I haven't thought of these shows in years, but looking back, I can see how important they were, both to me personally and to the populace in general. Here were single women pursuing careers while raising cool daughters (Kate & Allie, One Day at a Time). Here were women working hard for the money and fighting against the patriarchal boss man (Alice - kiss my grits!). Here was an inversion of expectations with a woman as the brains and a man as the pretty face (Remington Steele).  Here was a detective smarter than the men around her (Murder, She Wrote). Here were women doing it their way (Laverne and Shirley). Here were a bunch of old ladies forcing us to challenge our perceptions of what it means to be an old lady (The Golden Girls). Every one of these characters (and the actresses who portrayed them) was a woman facing, and overcoming, some kind of adversity. They were independent, strong, funny, smart, brave, empathetic, and supportive of each other.
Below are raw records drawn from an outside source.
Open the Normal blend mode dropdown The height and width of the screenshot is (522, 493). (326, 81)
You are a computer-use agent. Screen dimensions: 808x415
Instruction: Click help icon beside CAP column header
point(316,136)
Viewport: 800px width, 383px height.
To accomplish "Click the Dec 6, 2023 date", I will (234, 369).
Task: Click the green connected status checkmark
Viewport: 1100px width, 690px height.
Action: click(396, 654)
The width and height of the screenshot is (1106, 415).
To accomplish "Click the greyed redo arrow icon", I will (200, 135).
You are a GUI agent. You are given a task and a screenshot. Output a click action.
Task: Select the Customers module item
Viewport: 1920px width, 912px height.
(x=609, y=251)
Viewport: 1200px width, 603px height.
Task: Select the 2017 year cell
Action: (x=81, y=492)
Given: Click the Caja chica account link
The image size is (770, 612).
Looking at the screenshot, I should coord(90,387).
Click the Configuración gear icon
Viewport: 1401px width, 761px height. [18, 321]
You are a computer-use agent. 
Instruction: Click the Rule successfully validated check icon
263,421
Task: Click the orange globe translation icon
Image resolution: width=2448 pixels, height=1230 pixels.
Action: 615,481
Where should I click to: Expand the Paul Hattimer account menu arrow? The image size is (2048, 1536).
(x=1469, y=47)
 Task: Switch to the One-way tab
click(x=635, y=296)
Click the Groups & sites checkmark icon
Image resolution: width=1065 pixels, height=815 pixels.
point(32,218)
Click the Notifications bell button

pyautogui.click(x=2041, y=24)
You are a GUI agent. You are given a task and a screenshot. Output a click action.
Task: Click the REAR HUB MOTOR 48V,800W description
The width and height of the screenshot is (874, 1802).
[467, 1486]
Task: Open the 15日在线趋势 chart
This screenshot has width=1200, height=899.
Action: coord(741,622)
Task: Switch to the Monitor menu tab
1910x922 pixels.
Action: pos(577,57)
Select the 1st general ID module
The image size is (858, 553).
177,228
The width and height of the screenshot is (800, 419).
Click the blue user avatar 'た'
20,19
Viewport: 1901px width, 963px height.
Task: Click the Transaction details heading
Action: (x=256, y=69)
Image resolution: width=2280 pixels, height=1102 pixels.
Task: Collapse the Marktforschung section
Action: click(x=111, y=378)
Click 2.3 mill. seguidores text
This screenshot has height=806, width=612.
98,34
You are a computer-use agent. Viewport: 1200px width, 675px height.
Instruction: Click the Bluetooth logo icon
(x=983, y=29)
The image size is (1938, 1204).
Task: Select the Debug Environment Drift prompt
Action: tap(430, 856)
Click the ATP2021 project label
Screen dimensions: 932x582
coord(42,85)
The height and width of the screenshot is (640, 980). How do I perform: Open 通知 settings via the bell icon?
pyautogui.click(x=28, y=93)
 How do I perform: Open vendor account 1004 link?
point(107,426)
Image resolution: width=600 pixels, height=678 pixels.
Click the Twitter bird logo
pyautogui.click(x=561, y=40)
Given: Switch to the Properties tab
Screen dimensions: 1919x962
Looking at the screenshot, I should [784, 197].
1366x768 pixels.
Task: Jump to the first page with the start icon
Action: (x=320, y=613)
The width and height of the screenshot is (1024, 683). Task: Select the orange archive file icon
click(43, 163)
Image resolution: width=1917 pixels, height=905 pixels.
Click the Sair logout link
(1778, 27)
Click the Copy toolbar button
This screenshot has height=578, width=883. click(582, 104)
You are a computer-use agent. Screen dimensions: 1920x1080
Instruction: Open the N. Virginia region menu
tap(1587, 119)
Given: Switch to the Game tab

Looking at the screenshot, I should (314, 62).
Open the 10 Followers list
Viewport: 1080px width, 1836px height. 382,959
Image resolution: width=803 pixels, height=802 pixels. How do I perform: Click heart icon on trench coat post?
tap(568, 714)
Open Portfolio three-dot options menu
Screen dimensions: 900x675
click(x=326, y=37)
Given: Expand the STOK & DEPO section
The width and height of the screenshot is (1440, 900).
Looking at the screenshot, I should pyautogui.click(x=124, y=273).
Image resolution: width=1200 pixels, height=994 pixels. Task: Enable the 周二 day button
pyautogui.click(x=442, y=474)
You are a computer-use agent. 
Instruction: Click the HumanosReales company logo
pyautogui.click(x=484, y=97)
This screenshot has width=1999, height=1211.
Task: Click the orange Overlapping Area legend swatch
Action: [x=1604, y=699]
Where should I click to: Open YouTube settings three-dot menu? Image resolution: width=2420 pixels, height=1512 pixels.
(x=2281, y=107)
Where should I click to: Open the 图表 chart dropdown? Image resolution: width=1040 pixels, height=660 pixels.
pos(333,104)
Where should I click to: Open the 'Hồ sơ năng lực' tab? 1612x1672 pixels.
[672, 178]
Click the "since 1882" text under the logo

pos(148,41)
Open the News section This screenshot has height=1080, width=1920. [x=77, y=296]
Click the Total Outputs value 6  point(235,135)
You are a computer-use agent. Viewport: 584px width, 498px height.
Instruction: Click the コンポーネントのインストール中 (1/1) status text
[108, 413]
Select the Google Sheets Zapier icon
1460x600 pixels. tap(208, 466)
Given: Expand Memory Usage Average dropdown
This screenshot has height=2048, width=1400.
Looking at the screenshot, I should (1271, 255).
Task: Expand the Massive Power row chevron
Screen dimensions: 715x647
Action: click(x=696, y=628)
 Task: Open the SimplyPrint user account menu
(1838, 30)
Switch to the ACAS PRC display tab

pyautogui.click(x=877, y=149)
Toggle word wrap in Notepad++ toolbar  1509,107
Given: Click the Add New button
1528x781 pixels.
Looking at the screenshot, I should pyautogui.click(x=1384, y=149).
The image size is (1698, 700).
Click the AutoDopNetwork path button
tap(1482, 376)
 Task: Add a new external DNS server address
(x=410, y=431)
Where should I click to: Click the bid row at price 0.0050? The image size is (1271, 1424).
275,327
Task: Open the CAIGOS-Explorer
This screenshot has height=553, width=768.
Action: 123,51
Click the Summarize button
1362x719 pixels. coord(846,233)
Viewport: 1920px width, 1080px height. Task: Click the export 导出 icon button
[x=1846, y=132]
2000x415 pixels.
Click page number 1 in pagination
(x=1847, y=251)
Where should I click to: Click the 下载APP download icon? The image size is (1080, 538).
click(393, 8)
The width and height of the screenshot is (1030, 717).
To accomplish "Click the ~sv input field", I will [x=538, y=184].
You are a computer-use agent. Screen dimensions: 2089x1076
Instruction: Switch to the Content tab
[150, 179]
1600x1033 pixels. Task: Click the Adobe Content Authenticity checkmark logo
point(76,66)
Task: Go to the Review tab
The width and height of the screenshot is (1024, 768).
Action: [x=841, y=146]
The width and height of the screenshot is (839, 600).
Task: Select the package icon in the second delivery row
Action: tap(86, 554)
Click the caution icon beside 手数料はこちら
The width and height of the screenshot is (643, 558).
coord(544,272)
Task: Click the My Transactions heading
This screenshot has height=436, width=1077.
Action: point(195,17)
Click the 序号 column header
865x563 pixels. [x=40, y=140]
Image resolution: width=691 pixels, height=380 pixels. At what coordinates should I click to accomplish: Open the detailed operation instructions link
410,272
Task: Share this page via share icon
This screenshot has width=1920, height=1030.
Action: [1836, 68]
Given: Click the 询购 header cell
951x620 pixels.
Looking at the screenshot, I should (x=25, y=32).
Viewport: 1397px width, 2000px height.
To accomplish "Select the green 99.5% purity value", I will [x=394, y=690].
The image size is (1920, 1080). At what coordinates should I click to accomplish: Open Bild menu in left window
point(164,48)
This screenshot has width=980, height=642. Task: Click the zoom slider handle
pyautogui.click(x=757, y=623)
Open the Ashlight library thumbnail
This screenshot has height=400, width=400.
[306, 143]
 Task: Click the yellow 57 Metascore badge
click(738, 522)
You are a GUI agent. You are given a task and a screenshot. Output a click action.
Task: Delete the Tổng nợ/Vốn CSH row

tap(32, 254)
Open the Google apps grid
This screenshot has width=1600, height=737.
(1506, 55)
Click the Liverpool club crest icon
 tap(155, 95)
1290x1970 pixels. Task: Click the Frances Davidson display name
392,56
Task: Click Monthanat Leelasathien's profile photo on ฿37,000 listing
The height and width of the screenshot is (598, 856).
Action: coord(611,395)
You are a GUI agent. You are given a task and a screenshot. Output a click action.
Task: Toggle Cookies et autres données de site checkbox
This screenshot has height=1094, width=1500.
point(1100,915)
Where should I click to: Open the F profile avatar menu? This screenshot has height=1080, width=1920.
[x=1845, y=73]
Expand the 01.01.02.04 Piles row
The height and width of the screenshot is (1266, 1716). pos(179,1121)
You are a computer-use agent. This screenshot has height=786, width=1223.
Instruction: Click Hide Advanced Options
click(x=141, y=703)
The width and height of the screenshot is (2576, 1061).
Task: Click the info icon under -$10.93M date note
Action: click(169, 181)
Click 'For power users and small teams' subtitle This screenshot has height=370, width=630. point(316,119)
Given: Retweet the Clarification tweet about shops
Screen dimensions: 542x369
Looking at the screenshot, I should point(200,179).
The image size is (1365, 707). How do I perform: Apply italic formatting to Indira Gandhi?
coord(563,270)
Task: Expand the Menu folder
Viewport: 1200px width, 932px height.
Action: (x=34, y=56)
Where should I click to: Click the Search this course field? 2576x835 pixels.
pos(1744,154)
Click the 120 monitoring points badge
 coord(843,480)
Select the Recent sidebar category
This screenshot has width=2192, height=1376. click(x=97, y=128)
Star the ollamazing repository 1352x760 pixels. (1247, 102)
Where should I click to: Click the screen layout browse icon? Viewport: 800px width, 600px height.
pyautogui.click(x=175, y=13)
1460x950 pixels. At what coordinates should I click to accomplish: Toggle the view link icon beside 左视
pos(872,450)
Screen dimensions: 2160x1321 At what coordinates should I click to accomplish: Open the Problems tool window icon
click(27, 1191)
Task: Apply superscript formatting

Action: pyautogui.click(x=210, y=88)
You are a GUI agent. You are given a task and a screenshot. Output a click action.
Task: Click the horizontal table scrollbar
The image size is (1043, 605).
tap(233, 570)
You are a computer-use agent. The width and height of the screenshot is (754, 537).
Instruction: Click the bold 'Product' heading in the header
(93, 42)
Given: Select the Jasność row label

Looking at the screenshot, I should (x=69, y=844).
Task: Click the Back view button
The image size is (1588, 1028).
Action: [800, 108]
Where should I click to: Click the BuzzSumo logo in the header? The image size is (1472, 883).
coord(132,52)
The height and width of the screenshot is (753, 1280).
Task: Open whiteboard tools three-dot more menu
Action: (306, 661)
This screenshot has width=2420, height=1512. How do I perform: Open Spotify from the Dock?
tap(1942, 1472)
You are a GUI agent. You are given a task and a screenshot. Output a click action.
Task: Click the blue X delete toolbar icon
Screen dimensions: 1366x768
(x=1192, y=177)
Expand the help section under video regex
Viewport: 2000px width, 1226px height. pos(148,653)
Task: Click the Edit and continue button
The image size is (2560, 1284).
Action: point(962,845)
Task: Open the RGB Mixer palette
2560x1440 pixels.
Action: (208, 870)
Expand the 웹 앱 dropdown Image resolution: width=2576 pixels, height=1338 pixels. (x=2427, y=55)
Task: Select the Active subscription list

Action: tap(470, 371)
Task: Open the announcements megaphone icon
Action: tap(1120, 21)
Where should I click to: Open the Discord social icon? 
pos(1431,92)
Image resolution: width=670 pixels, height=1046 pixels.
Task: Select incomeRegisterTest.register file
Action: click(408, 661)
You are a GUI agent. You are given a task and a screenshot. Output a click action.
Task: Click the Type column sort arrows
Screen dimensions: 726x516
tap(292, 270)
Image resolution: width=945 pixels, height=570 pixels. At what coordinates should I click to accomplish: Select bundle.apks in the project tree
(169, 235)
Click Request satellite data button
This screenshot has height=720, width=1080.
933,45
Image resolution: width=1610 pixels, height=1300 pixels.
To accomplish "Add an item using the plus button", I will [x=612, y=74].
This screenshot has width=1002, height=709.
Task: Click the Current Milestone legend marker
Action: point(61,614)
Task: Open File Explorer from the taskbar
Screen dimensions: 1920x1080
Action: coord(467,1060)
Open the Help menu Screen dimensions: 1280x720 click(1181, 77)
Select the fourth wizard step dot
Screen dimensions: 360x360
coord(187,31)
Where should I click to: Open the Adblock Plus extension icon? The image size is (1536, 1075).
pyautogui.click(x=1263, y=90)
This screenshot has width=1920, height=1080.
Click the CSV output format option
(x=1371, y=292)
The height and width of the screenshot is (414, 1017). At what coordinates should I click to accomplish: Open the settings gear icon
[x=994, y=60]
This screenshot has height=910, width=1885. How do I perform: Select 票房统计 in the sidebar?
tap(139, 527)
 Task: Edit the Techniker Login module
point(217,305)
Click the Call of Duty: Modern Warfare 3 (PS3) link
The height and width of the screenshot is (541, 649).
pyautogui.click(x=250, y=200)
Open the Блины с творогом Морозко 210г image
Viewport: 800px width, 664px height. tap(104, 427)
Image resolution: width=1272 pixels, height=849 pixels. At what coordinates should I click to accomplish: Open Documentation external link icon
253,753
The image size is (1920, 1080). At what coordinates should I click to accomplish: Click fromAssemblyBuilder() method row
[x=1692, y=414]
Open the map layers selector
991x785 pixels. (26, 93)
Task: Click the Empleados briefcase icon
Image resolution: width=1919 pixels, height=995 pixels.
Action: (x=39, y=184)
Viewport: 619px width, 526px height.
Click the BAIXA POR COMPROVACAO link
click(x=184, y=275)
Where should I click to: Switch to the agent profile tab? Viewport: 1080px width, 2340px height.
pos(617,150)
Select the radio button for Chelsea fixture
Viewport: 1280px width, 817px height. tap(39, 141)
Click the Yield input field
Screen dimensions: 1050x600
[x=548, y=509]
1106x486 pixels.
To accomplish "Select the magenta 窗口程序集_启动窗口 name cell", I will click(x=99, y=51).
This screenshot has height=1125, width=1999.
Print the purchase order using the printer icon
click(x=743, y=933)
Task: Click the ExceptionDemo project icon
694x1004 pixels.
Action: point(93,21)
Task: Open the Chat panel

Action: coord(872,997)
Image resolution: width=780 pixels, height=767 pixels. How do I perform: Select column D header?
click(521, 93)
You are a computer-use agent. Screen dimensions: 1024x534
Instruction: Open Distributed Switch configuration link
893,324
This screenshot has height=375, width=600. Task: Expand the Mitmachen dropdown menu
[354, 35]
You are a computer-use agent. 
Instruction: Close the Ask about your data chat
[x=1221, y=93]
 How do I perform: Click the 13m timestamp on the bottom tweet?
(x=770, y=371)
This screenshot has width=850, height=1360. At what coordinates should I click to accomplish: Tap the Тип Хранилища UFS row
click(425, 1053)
Watching them certainly made this particular young girl smarter and stronger than she would have been if she'd only watched The Dukes of Hazzard and The A-Team.     

As we continue to fight for true equality, it's important to remember these shows and to appreciate the work of the women who have come before us. Cultural change does not happen overnight, but it does happen. So riot on, ladies. Let's fucking do this. xo   


Oct 5, 2018

A Warning

One day, my pretty young thing, you will grow old.

This bag of bones, so lithe and lovely now, will become your burden to bear. This flesh, this fat, these folds. The wrinkles in your forehead, the creases in the corners of your eyes. Gravity gently exerting its force on earlobes, buttocks, breasts.

Impossible as it is to imagine, you will experience the body's revolt. Cysts and tumors, blood clots, weak knees and stiff joints. Kidney stones and cancer. The thousand natural shocks that flesh is heir to.

I know you don't believe it, but trust me when I assure you that you will grow old. (You are ugly already, despite your shapely thighs and high breasts, your firm skin and taut stomach, your perfect selfie smile.)   

So the next time you remark flippantly on someone else's bag of bones, the next time you make someone feel insignificant and small for the burden they bear as a being of bone and blood and flesh, you would be wise to remember that any body can go at any time. A weakened blood vessel in the brain will do it, or a blocked artery. A peanut butter sandwich or an oyster or a bee sting. Something you can't see, can't predict, latently lying in wait. A hammer to the skull, perhaps.